- **Exercise details**:
Proceed with the commentary on corruption and impunity in Argentina, writing on from its final sentence.

- **Text shown**:
Twisted tango: Corruption and impunity in Argentina

AGuillan pictureBlog comment by Aránzazu Guillán Montero

During the first weeks of 2015, the suspicious death of a federal prosecutor put Argentina in the global spotlight, highlighting once again the need for strong, accountable democratic institutions. Alberto Nisman was found dead in his apartment on January 18. He had been investigating the 1994 bombing of Argentina’s Jewish mutual aid society (where 85 people were killed and 300 injured). He died hours before a congressional inquiry into his criminal complaint that President Cristina Fernandez de Kirchner and her Ministry of Foreign Affairs had tried to obstruct the investigation by signing a secret agreement with Iran to absolve suspects in return for economic advantages.

The cause of Nisman’s death is under investigation. In a polarized political scenario, with presidential elections later this year, every Argentine has her own theory of what might have happened and why. The president first called the death a suicide, then backtracked and called it a murder, implying that intelligence agents she recently fired may have been behind it. On January 26, President Kirchner announced the disbandment of the country’s current intelligence agency and the creation of a new one.

This case reminds us that, in spite of the relative political stability of the Kirchner period, important institutional challenges remain. Corruption - hand in hand with impunity – may be the basis for stability, but at a high price. Government agencies (including the intelligence service) finance networks of political and economic elites that seek to preserve and benefit from their power. Elites use those same agencies to protect their networks and engage in corruption with impunity. Facilitated by weak accountability, corruption helps ensure de facto predictability in a political system historically plagued by crisis. However, it undermines policy coherence, state capacity, and institutional quality.

Weak constraints on senior public officials are one of the main causes of the persistence of corruption. The failures of accountability are clear. There is no oversight over increasing budget allocations to some state agencies and service providers. For example, intelligence expenditures have doubled since 2007, particularly secret expenses (with an 83% increase in 2004-2008). The national audit agency does not review these expenses, nor have they to be formally registered. They are only subject to legislative oversight. However, most legislators—whose political careers depend on elite networks—have limited incentives to exercise their prerogatives. In fact, the committee that oversees intelligence activities only met twice in 2014.

Accountability and anti-corruption mechanisms formally exist, but they are not implemented in practice. Argentina’s accountability agencies may appear autonomous and powerful on paper, but they are de facto severely constrained by budget cuts, politicized appointments, and restructuring. Even when these agencies produce relevant information, legislators and the judiciary have failed to use it to challenge the government.

Corruption is entangled with impunity. When political power is involved, justice is not blind in Argentina. Elites will seek to protect their positions by using institutional mechanisms, such as the courts, and informal ones, such as intelligence and surveillance. Exceptionally, personal reprisals may be used to signal the risk of challenging elite power.

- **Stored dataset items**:
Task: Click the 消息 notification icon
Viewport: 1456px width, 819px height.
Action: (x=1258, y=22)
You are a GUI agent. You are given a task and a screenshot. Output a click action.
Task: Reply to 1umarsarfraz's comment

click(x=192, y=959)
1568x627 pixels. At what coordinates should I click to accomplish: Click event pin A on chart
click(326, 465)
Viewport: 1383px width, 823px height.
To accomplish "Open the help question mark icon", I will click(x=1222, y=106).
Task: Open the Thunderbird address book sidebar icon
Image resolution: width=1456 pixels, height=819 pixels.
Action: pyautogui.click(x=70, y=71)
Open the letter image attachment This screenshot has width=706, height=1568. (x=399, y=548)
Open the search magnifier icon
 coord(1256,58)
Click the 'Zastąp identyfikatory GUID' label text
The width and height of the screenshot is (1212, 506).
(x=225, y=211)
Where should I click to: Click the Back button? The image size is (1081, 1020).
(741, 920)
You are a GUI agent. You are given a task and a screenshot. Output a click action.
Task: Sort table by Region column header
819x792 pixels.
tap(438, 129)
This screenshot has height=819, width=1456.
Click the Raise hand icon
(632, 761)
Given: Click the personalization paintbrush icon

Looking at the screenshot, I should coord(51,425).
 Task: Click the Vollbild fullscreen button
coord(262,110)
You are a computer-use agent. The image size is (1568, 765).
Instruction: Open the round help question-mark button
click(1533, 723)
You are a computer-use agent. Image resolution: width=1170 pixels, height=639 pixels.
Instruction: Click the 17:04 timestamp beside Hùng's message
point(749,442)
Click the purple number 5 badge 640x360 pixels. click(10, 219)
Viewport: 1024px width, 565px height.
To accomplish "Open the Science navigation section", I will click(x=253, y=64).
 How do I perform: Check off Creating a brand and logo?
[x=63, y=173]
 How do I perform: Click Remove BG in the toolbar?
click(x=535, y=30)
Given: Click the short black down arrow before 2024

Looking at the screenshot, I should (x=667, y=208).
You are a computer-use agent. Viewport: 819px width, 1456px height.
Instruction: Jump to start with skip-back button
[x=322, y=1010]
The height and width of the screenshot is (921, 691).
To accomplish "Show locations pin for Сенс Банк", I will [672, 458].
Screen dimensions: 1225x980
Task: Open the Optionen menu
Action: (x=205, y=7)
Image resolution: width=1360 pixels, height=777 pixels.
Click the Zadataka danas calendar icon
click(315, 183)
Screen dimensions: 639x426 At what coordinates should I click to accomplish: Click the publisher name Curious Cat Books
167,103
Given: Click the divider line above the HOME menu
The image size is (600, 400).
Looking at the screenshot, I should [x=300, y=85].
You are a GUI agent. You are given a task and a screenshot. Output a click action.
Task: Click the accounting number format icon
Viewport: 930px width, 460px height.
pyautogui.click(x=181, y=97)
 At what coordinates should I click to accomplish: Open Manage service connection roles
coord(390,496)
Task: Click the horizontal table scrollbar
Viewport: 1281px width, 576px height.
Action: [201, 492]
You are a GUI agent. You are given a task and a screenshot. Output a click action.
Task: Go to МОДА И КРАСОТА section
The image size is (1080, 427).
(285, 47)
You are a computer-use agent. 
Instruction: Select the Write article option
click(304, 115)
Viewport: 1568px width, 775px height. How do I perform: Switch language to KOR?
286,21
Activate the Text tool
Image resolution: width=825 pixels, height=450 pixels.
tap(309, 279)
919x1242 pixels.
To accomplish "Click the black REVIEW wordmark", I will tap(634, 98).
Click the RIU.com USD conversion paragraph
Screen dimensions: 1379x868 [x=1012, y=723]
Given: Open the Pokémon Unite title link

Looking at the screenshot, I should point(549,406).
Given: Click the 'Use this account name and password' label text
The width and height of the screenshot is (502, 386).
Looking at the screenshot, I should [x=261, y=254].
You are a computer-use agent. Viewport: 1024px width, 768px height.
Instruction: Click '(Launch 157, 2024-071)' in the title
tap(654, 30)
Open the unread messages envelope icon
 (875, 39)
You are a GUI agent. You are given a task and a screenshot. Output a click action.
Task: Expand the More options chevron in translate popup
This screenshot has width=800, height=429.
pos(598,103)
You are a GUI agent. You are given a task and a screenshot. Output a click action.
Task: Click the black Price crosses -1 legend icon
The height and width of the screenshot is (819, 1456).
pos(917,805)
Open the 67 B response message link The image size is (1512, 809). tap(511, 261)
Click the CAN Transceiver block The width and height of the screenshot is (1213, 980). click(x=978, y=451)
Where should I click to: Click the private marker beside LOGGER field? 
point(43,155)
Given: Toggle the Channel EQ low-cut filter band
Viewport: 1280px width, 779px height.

- **Answer for this exercise**:
The government may use appointments and judicial oversight mechanisms (through the Judiciary Council) to affect judicial decisions. Trials of public servants for illegal activities, including corruption, drag on for years. (For example, in 2007, judicial processes for corruption cases averaged 14 years.) In part, this is because criminal code reforms have made corruption cases difficult to prosecute. Between 1980 and 2005, the ratio of convictions to prosecution for corruption charges was 3% —noticeably lower than in countries with similar corruption levels. Citizen trust in the judiciary is understandably low (only 23% trusted the judiciary in 2011 according to Latinobarometer).

Weak accountability also empowers actors in ways that can threaten the system. Protection weakens when the grip on power has an expiration date. Under serious uncertainty, elite networks may become “warring factions.” With forthcoming elections, the country’s current economic challenges (including rising inflation) and the ruling party’s uncertain leadership change, power disputes among the elite may be an underlying cause of the current events.

The reform of Argentina’s intelligence agency was long overdue. However, the government must do more than establishing new institutions if it wishes to address the country’s deep causes of corruption and impunity. Many of Argentina’s government agencies were born weak, and the executive’s political influence undermines their oversight and regulatory capacity. Any reform should strengthen the institutional enforcement capacity and secure information, resources, and actual powers and autonomy for the judiciary, the legislature, and other accountability institutions needed for effective oversight of the executive.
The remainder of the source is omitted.